“Kau tertawa?! Ya…. Ya…. Tertawakan saja nasib malangku. Dasar gadis jahat.”
Kulihat wajah pria itu tampak merajuk. Tangannya bersedekap dada, kemudian membuang muka ke arah kanannya. Aku semakin tertawa karena tingkahnya, lihatlah sekarang, dia seperti anak kecil saja.
“Oke, maafkan aku.”
“Hanya itu yang kau katakan? Serius?”
“Memangnya kau mau aku berbicara apa lagi? Kau tau sendiri jawabannya.” Ucapku, kali ini dengan serius.
Dia menggelengkan kepalanya menatapku tidak percaya. Tiba-tiba saja tangannya meraih kopi yang sejak tadi kutaruh ditengah-tengah kami yang kemudian diteguknya semua, tanpa sisa. Aku melotot. Karena, hei!

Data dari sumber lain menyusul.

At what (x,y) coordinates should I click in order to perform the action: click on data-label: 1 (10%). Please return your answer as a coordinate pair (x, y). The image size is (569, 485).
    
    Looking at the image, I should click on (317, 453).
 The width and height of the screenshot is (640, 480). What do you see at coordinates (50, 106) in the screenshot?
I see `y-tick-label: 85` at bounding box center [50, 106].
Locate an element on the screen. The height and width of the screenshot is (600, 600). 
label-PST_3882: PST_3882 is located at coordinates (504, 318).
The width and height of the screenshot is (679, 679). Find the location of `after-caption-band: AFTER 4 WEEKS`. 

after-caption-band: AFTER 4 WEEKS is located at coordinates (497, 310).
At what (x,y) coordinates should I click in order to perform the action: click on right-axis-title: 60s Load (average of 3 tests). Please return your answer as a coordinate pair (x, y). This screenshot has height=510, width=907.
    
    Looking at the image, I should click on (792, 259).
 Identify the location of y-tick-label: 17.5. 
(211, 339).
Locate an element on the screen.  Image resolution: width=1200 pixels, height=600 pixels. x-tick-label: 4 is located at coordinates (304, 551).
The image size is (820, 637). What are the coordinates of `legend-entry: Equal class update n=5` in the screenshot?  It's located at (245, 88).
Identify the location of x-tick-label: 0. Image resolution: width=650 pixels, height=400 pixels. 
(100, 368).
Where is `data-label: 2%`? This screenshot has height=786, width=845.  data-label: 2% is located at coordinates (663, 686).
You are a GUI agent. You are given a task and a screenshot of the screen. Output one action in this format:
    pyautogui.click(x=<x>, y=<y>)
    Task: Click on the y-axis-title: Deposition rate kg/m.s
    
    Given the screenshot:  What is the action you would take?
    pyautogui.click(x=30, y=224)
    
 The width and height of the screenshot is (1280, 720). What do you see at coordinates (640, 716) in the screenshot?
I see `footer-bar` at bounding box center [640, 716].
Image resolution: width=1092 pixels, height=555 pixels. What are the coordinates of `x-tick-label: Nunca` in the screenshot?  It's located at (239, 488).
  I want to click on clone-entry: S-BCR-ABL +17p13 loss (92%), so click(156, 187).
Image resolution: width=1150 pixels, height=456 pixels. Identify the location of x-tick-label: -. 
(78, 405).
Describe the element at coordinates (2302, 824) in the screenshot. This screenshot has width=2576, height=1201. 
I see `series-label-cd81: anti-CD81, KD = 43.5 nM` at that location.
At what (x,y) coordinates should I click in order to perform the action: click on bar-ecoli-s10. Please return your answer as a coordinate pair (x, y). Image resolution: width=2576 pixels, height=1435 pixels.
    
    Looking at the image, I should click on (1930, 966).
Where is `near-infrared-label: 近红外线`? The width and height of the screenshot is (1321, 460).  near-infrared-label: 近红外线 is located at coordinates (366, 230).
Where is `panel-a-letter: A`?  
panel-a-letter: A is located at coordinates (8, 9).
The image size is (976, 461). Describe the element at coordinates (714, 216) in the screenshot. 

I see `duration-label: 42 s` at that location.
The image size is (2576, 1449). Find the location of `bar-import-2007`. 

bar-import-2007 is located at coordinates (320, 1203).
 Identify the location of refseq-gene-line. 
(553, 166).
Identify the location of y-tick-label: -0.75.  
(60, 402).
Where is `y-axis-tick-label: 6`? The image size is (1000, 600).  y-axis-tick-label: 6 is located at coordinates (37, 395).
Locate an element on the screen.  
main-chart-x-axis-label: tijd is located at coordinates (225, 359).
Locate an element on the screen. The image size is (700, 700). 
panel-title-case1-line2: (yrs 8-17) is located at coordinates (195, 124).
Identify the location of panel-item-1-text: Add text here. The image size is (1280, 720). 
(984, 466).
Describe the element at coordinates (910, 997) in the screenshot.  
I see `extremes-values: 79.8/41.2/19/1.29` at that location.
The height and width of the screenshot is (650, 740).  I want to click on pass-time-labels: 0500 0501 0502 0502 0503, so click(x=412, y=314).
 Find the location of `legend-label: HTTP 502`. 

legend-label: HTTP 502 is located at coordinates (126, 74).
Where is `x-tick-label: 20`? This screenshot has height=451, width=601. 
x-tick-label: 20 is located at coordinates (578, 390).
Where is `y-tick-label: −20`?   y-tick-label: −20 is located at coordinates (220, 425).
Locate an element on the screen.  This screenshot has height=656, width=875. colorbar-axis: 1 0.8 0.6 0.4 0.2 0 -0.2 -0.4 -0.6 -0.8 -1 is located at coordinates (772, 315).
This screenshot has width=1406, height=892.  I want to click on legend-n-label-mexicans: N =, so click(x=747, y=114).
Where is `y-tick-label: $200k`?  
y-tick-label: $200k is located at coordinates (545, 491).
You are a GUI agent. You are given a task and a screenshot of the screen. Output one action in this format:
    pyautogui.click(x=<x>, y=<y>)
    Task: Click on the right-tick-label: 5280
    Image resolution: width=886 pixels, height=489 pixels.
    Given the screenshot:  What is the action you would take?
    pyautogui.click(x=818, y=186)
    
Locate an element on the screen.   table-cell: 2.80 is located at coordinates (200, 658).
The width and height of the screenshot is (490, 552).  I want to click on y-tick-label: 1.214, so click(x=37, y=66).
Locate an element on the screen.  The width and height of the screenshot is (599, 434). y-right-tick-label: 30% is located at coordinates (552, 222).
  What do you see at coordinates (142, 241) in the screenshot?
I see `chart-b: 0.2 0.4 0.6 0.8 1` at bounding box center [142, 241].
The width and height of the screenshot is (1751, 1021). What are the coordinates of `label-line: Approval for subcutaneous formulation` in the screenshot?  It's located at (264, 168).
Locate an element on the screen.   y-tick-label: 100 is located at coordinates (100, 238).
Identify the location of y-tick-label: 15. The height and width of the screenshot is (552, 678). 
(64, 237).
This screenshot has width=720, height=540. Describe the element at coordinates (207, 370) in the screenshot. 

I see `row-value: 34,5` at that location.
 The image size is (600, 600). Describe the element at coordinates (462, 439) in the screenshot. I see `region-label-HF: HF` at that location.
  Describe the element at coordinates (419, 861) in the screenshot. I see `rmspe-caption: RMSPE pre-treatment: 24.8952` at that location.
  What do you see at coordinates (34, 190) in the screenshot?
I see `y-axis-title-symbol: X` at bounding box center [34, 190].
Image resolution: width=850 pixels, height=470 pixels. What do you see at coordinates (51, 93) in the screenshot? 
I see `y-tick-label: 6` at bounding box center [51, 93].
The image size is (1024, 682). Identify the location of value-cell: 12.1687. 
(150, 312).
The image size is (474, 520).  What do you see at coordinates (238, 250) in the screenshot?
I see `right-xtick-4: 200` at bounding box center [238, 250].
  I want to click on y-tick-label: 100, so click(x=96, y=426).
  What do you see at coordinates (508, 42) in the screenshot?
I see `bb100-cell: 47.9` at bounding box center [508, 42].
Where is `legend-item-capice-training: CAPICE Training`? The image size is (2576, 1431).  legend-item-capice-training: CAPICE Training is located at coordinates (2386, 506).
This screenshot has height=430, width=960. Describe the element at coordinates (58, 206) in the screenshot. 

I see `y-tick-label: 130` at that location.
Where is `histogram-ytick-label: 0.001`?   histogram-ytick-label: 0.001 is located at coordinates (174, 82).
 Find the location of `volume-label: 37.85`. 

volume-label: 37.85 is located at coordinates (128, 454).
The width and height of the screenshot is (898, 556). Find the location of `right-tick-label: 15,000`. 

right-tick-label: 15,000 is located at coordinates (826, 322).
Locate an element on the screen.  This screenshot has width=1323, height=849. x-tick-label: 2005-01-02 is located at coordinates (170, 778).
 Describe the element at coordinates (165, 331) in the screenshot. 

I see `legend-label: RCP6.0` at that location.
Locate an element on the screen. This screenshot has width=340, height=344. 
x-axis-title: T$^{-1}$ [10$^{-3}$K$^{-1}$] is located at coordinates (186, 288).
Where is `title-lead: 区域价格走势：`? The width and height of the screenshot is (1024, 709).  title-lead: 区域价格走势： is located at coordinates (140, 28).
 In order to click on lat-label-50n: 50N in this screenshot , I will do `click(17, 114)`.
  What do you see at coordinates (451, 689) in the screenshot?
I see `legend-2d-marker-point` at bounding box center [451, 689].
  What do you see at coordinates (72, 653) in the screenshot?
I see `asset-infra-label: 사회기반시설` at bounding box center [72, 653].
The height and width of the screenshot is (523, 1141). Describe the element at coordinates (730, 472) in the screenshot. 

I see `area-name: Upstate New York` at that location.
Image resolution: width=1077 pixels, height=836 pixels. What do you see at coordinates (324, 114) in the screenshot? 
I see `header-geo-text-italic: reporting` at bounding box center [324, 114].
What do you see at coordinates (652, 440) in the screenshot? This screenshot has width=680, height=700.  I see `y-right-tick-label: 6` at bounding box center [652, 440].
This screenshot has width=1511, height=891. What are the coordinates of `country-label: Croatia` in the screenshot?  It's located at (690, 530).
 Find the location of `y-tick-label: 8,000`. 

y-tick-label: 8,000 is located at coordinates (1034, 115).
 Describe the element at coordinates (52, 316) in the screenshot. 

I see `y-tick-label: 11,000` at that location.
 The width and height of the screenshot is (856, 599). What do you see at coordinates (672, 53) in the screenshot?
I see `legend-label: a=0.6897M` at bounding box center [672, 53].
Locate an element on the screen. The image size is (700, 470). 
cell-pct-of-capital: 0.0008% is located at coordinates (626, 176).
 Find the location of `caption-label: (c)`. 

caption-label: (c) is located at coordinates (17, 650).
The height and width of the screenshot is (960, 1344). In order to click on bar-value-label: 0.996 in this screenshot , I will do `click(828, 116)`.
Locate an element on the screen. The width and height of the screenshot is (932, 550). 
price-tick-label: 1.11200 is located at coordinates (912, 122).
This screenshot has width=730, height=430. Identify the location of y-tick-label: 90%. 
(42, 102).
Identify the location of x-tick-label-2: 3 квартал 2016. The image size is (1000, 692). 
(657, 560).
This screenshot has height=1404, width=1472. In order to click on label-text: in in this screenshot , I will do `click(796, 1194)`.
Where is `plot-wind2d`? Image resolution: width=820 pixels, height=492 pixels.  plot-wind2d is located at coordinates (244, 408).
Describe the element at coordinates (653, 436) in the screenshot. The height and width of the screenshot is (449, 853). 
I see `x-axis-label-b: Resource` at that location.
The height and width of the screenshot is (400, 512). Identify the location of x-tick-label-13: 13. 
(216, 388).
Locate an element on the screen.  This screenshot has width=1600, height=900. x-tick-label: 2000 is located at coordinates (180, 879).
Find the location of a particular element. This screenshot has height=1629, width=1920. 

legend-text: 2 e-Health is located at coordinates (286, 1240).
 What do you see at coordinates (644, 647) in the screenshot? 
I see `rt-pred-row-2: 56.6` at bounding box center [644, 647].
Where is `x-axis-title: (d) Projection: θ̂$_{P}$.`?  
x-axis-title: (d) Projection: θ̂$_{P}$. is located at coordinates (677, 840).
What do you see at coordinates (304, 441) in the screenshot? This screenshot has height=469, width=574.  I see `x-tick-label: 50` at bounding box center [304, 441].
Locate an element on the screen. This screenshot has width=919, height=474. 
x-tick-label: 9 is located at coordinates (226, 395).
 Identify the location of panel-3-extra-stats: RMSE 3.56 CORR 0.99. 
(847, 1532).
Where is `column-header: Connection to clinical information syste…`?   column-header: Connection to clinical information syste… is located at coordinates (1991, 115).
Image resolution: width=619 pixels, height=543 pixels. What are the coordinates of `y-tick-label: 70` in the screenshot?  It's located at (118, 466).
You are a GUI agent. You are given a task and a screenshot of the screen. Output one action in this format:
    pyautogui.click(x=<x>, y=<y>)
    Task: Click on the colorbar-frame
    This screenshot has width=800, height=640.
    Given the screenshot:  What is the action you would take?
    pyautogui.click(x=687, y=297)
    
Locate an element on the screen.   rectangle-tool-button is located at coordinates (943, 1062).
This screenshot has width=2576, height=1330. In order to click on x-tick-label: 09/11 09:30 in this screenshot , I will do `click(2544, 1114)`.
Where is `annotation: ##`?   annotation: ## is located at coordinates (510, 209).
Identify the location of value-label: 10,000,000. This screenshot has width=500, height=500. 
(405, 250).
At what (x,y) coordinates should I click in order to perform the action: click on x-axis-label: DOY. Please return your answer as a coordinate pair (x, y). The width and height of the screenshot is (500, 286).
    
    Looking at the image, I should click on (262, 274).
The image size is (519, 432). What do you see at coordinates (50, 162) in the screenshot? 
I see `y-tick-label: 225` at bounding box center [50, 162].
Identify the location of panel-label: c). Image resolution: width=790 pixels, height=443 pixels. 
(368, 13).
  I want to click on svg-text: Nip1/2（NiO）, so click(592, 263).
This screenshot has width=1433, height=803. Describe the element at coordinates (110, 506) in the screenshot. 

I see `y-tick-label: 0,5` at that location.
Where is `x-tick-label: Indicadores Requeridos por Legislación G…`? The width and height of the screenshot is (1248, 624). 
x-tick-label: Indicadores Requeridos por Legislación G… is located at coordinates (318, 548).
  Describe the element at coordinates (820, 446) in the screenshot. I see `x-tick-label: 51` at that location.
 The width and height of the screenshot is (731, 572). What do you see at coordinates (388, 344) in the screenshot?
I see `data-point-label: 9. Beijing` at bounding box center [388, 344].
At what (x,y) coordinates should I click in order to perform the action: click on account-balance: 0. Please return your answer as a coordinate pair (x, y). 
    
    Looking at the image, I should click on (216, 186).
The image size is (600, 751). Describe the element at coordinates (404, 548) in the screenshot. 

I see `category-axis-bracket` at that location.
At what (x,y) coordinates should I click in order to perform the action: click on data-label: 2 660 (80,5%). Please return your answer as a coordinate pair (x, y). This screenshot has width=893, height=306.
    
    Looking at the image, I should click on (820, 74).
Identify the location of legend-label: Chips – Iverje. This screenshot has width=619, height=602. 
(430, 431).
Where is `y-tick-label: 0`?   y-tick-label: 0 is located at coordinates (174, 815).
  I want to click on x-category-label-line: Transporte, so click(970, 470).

Itu kopiku, dan aku baru meneguknya satu kali.
“Kau bercanda?”
“Apanya?” Haru mengatakannya tanpa dosa, lidahnya menyapu sisa-sisa tetesan kopi yang ada pada bibirnya. Apa lidahnya tidak melepuh? Dasar gila.
Aku mendelik ke arahnya.
“Kau baru saja meminum habis kopiku, tuan Haru Andrea. Dan itu baru kuteguk satu kali karena masih panas.”
“Serius Lea, setelah menolakku kini kau pelit juga padaku? Memang dasar, penyihir.”